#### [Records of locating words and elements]
.....

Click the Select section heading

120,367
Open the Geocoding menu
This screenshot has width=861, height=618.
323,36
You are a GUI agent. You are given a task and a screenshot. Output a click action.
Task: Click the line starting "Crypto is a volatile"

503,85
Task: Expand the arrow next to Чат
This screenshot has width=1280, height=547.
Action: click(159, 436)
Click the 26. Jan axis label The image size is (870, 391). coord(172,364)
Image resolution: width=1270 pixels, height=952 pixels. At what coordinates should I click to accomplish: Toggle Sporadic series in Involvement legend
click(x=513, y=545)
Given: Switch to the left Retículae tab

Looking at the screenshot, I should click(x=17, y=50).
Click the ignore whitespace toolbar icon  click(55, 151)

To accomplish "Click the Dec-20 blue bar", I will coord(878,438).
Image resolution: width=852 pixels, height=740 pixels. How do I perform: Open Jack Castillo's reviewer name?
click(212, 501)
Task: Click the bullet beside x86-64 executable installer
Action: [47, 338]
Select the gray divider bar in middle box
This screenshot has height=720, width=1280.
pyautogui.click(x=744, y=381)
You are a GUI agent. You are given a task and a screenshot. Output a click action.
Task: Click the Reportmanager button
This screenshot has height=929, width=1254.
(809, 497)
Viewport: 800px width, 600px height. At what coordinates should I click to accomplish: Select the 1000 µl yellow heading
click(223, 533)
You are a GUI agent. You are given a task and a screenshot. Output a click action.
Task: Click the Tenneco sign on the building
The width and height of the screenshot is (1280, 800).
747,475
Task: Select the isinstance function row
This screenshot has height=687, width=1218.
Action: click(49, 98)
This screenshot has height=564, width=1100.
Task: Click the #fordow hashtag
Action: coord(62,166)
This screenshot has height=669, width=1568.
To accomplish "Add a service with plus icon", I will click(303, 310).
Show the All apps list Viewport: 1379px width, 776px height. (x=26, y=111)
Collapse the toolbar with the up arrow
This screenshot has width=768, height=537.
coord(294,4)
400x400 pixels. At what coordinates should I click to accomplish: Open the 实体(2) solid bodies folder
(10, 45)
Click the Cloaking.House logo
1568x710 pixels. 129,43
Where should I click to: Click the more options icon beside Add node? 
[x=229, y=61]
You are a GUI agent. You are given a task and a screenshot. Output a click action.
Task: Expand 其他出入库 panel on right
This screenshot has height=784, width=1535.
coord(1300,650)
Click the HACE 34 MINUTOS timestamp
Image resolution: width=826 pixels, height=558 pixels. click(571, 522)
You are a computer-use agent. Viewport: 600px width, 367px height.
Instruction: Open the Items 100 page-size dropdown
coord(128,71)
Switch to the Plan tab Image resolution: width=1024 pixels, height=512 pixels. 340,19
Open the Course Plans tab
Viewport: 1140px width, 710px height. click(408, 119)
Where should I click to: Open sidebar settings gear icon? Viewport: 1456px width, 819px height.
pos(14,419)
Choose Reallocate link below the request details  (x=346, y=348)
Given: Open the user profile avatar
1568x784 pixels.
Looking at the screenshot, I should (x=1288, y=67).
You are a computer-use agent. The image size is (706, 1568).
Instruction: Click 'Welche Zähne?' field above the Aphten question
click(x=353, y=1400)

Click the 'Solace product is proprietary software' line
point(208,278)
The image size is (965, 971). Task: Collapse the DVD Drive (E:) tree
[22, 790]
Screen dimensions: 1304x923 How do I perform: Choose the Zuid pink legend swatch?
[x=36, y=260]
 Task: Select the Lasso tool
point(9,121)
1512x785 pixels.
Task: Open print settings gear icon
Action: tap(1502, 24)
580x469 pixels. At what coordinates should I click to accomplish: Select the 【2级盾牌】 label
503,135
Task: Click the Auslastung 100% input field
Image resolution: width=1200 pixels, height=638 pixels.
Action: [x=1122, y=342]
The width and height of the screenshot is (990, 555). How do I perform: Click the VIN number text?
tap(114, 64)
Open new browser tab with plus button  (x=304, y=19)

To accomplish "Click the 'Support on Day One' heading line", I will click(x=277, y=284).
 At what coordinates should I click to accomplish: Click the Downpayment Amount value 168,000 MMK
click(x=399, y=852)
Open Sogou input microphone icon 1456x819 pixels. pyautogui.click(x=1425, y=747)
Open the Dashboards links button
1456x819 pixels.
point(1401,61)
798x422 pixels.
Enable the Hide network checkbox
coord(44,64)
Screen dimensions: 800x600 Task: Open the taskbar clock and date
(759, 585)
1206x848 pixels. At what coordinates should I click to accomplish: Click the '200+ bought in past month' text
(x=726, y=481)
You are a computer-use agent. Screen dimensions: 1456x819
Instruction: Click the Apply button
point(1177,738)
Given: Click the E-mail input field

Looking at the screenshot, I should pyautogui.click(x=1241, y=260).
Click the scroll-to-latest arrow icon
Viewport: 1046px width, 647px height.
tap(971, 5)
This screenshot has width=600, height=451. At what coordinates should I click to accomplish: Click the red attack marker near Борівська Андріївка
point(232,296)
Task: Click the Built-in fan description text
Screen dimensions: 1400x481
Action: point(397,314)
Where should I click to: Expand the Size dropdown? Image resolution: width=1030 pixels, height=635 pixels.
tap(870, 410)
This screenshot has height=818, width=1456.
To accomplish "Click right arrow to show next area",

.....

#### [Task objective]
Copy the listing lines from the one containing "Click the 26." through the one containing "Looking at the screenshot, I should click(x=17, y=50).", inclusive, replacing "tab" with "panel" and leaving everything else unchanged.

#### [Full response]
Click the 26. Jan axis label The image size is (870, 391). coord(172,364)
Image resolution: width=1270 pixels, height=952 pixels. At what coordinates should I click to accomplish: Toggle Sporadic series in Involvement legend
click(x=513, y=545)
Given: Switch to the left Retículae panel

Looking at the screenshot, I should click(x=17, y=50).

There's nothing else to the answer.